Samuel said: What is the reason of the Rabbis [who maintain that a document which contains no clause mortgaging the debtor's property entitles the creditor to exact payment even from encumbered property]? They are of opinion that [the omission of the clause] mortgaging [the debtor's property] is due to an error of the scribe.7
Said Raba b. Ithi to R. Idi b. Abin: And has Samuel really said thus? Has not Samuel said: '[As regards] improvement [of the field], [the claim to] the best property, and mortgaging [the debtor's property] it is necessary for the scribe to consult [the seller of the field]'?8 Shall we say that he who stated the one view [of Samuel] did not state the other?9 - There is no contradiction [between the two views]. The first view [was stated] in connection with a note of indebtedness, [in which case it is assumed] that no man will advance money without adequate security.10 The second view [was stated] in connection with buying and selling, [in which case it is assumed] that a man may buy land for a day,11 as, for instance, Abbuha b. Ihi did, who bought a garret from his sister [and] a creditor came and took it away from him.
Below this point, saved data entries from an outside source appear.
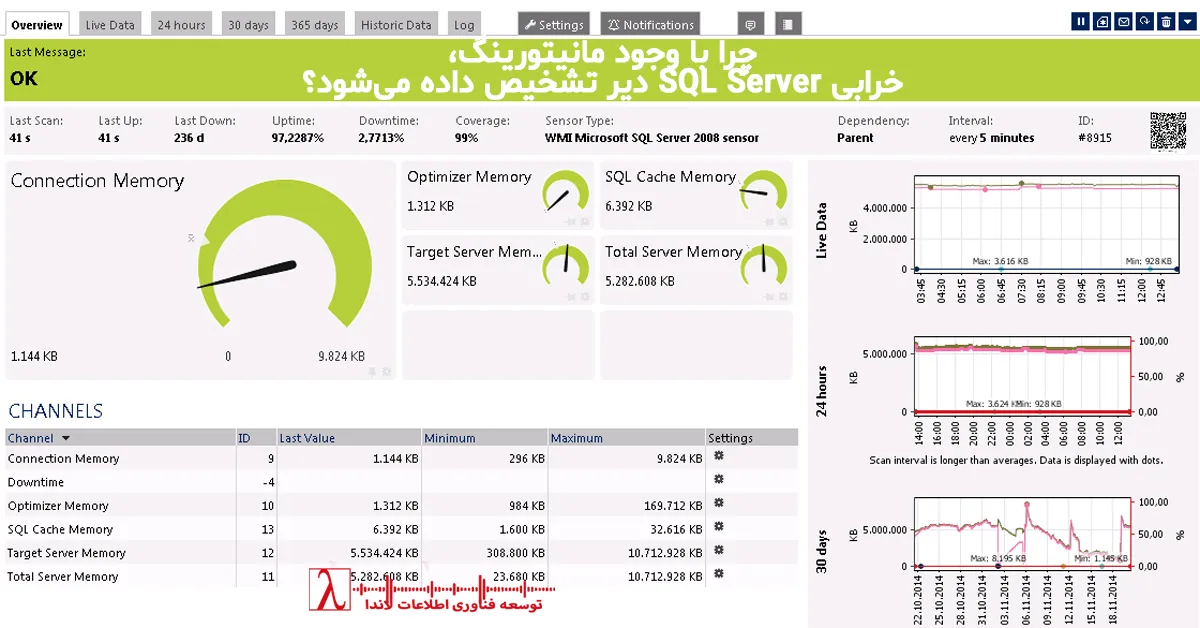This screenshot has width=1200, height=628.
Task: Click the notebook icon beside the comment icon
Action: [787, 22]
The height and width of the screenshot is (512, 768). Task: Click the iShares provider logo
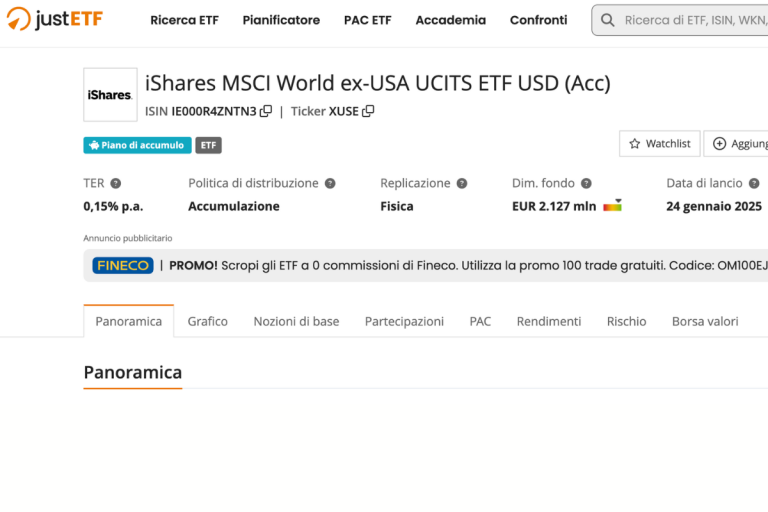(110, 95)
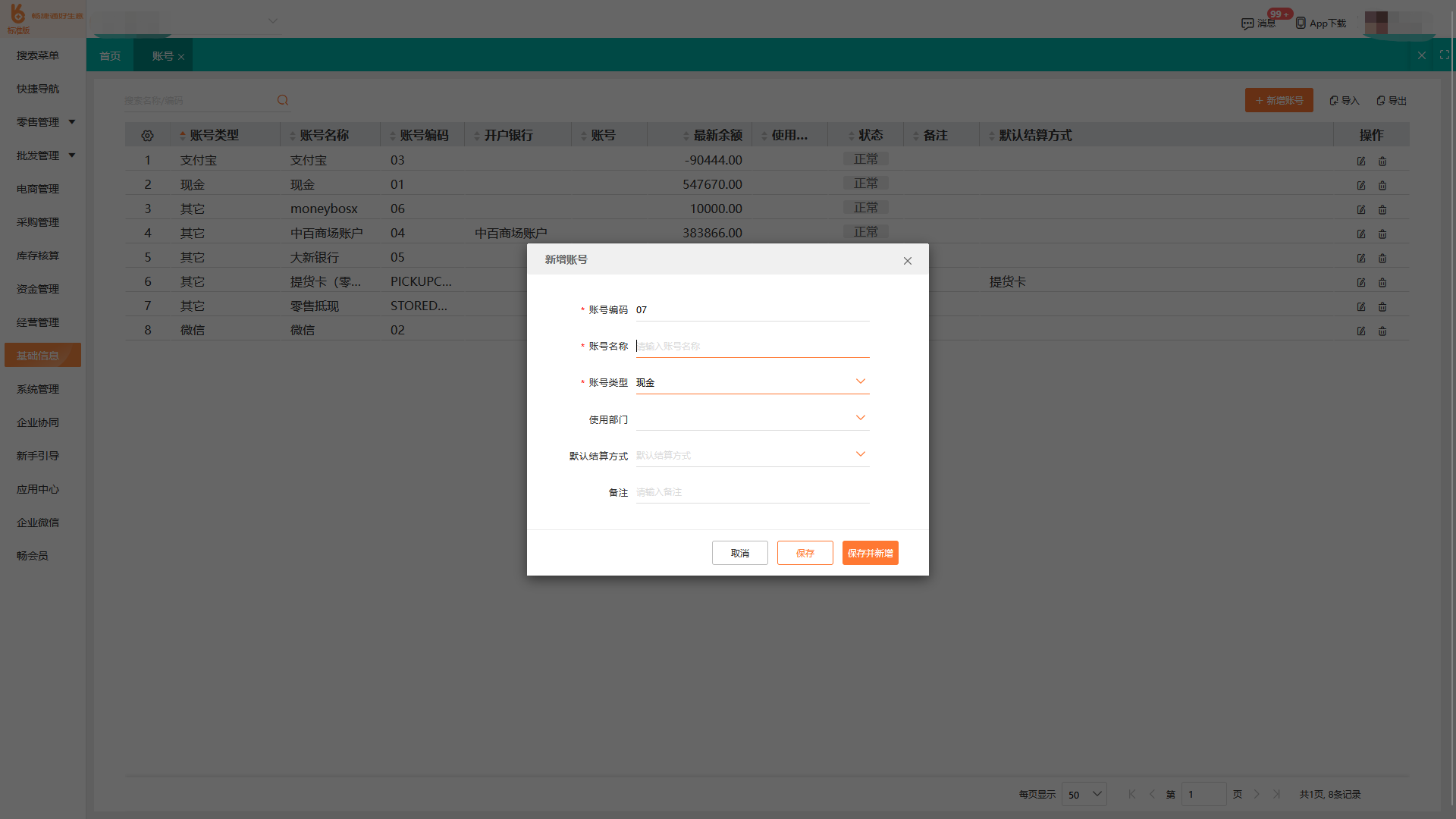1456x819 pixels.
Task: Click the 保存并新增 button
Action: click(x=870, y=553)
He appeared before Mar Samuel [who] said to him: 'Did she write you a guarantee?' He answered, 'No.' [Whereupon Samuel] said to him: 'If so, go in peace.'12 So he said to him: 'Is it not you, Sir, who said that [the omission of a clause] mortgaging [the debtor's property] is due to an error of the scribe?'13 He [Samuel] answered him: 'This applies only to notes of indebtedness, but it does not apply to documents [drawn up in connection with] buying and selling, for a man may buy land for a day.'
Abaye said:14 If Reuben sold a field to Simeon with a guarantee,15 and Reuben's creditor came and took it away from him, the law is that Reuben may go and sue him [the creditor],16 and he [the creditor] cannot say to him [Reuben]: 'I have nothing to do with you,'17 for he [Reuben] may say to him [the creditor]: 'What you take away from him [Simeon] comes back on me.'18 Some say that even [if the field has been sold] without a guarantee the law is the same, for he [Reuben] may say to him [the creditor]: 'I do not wish Simeon to have a grudge against me.'19
Abaye also said: If Reuben sold a field to Simeon without a guarantee, and claimants appeared [contesting Reuben's title to sell the land], he [Simeon]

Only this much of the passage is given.